1. First, let's remember what a logarithm means! A logarithm is just another way to ask "what power do I need to raise a base to, to get a certain number?". So, if you see $$\log_{b}(a) = c$$, it's the same as saying $$b$$ raised to the power of $$c$$ equals $$a$$ ($$b^c = a$$).
2. In our problem, we have $$\log_{7}(x+2) = -2$$. This means our base ($$b$$) is 7, the number we're taking the log of ($$a$$) is $$(x+2)$$, and the result ($$c$$) is -2.
3. So, following our rule from step 1, we can rewrite the equation as $$7^{-2} = x+2$$.
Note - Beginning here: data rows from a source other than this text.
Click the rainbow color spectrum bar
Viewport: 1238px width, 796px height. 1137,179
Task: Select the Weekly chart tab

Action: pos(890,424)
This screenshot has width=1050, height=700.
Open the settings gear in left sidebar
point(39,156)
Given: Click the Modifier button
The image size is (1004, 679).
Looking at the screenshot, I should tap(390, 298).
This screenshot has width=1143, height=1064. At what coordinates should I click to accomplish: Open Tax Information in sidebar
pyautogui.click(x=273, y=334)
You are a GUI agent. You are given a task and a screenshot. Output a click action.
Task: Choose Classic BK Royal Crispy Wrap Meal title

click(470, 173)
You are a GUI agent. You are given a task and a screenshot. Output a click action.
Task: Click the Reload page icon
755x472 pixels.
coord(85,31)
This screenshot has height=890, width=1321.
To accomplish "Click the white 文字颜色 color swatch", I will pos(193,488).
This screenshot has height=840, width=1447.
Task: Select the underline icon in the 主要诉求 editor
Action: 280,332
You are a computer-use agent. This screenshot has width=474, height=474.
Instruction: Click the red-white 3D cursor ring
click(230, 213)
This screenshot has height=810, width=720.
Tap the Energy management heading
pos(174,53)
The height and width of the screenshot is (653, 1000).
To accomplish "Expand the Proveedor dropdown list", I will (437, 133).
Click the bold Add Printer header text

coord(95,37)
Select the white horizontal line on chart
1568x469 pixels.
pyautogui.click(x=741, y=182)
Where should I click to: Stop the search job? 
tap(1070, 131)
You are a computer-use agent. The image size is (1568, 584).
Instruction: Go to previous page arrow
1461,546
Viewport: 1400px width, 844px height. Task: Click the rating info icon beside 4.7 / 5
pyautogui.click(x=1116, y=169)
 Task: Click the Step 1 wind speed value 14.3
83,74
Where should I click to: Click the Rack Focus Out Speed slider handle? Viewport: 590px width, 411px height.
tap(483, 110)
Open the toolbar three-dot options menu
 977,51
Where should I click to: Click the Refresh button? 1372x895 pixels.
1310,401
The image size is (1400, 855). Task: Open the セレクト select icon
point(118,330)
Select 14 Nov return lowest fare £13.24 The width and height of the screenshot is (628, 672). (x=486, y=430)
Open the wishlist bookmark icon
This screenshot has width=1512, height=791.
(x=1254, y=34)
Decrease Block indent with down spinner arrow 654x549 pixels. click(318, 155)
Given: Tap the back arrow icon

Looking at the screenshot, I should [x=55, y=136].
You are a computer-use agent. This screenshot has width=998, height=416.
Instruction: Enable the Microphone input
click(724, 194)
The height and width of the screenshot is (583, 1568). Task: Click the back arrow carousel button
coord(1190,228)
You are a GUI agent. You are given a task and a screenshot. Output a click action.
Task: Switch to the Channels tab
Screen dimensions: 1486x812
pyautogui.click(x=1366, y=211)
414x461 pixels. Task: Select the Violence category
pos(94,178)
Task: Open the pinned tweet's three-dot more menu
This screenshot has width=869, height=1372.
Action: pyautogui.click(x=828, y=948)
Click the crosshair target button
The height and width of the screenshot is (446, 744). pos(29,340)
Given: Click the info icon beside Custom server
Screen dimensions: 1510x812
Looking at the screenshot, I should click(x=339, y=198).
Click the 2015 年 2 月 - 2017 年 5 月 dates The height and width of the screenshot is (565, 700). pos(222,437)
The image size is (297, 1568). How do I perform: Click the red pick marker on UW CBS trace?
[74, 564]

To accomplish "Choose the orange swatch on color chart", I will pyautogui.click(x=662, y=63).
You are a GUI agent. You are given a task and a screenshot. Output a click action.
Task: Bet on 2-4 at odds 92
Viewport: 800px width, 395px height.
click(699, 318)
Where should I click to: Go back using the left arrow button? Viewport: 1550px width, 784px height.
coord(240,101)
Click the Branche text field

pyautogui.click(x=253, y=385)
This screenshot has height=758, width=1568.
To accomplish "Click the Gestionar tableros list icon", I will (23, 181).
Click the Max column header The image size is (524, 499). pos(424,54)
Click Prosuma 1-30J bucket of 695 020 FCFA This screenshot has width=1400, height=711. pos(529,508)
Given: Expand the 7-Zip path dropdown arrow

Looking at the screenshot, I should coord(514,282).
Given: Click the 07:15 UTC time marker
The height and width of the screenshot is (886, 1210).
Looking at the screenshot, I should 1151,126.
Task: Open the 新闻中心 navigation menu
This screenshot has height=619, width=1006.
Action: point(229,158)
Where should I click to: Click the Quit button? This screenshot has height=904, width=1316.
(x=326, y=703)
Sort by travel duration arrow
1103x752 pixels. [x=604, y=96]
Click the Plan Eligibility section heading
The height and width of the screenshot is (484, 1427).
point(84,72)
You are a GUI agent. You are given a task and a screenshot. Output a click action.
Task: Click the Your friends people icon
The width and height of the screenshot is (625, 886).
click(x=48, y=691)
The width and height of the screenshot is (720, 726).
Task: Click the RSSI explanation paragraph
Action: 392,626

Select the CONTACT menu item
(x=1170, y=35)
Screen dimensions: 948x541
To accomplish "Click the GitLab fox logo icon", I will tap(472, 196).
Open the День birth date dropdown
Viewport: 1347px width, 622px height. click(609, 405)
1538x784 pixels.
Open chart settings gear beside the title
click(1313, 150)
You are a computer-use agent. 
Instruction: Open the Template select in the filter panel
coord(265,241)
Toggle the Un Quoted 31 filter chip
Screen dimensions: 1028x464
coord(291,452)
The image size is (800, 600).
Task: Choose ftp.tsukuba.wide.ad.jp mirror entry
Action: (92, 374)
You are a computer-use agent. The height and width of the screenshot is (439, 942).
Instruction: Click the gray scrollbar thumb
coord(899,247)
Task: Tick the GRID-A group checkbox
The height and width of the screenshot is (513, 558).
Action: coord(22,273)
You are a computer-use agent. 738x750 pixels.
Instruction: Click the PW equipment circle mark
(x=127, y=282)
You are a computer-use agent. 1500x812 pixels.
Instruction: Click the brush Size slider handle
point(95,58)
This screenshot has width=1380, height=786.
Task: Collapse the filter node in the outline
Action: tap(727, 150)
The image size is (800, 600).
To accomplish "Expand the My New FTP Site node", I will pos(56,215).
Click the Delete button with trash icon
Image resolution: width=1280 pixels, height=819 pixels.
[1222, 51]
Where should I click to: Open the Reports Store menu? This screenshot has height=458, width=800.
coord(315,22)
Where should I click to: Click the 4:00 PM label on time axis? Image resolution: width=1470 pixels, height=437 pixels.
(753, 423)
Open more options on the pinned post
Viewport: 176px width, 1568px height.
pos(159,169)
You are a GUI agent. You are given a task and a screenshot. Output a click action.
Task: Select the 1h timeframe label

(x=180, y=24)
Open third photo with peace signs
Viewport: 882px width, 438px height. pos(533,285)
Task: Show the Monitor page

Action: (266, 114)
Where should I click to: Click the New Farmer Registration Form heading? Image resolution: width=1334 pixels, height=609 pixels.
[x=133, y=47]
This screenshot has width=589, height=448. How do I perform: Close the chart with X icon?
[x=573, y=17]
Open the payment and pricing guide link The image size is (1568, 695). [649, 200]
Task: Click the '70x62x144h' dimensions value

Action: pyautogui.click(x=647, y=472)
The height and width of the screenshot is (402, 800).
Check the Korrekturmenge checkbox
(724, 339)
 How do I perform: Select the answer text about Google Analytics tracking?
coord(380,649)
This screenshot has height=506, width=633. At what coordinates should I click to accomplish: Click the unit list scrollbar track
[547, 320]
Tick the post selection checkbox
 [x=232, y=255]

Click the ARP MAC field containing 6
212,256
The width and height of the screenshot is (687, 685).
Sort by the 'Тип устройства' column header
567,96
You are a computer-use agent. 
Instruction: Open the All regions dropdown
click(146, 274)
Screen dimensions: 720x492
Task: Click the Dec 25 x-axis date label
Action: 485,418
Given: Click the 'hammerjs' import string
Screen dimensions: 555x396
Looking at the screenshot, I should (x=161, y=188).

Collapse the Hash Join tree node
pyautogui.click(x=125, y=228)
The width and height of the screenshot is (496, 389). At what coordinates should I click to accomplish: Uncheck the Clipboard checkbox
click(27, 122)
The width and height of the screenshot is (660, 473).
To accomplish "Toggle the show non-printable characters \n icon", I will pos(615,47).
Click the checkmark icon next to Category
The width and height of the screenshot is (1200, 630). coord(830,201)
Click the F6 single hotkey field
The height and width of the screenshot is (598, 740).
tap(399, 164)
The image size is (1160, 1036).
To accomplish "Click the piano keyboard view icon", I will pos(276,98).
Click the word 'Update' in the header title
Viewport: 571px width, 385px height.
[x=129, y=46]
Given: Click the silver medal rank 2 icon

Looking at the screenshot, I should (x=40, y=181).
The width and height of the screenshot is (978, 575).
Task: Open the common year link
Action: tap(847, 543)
4. Now, let's figure out what $$7^{-2}$$ is. When you have a negative exponent, it means you take the reciprocal of the base raised to the positive power. So, $$7^{-2}$$ is the same as $$\frac{1}{7^2}$$.
5. $$7^2$$ is $$7 \times 7 = 49$$. So, $$7^{-2} = \frac{1}{49}$$.
6. Now our equation looks simpler: $$\frac{1}{49} = x+2$$.
7. To find $$x$$, we need to get $$x$$ by itself. We can do this by subtracting 2 from both sides of the equation.
8. $$x = \frac{1}{49} - 2$$.
9. To subtract these numbers, we need a common denominator. We can think of 2 as $$\frac{2}{1}$$. To get a denominator of 49, we multiply the top and bottom of $$\frac{2}{1}$$ by 49: $$\frac{2 \times 49}{1 \times 49} = \frac{98}{49}$$.
10. So, our equation becomes: $$x = \frac{1}{49} - \frac{98}{49}$$.
11. Now we can subtract the numerators: $$x = \frac{1 - 98}{49}$$.
12. This gives us our exact answer: $$x = -\frac{97}{49}$$.
13. It's super important to check our answer! For a logarithm to be defined, the number inside the logarithm (the "argument") must be greater than zero. In our problem, the argument is $$(x+2)$$. Let's plug in our value for $$x$$: $$-\frac{97}{49} + 2 = -\frac{97}{49} + \frac{98}{49} = \frac{1}{49}$$. Since $$\frac{1}{49}$$ is greater than zero, our solution is valid!
14. Finally, the problem asks for a decimal approximation, correct to two decimal places. If you divide -97 by 49 on a calculator, you get approximately -1.97959... To round to two decimal places, we look at the third decimal place. Since it's 9 (which is 5 or greater), we round up the second decimal place (7) to 8. So, $$x \approx -1.98$$.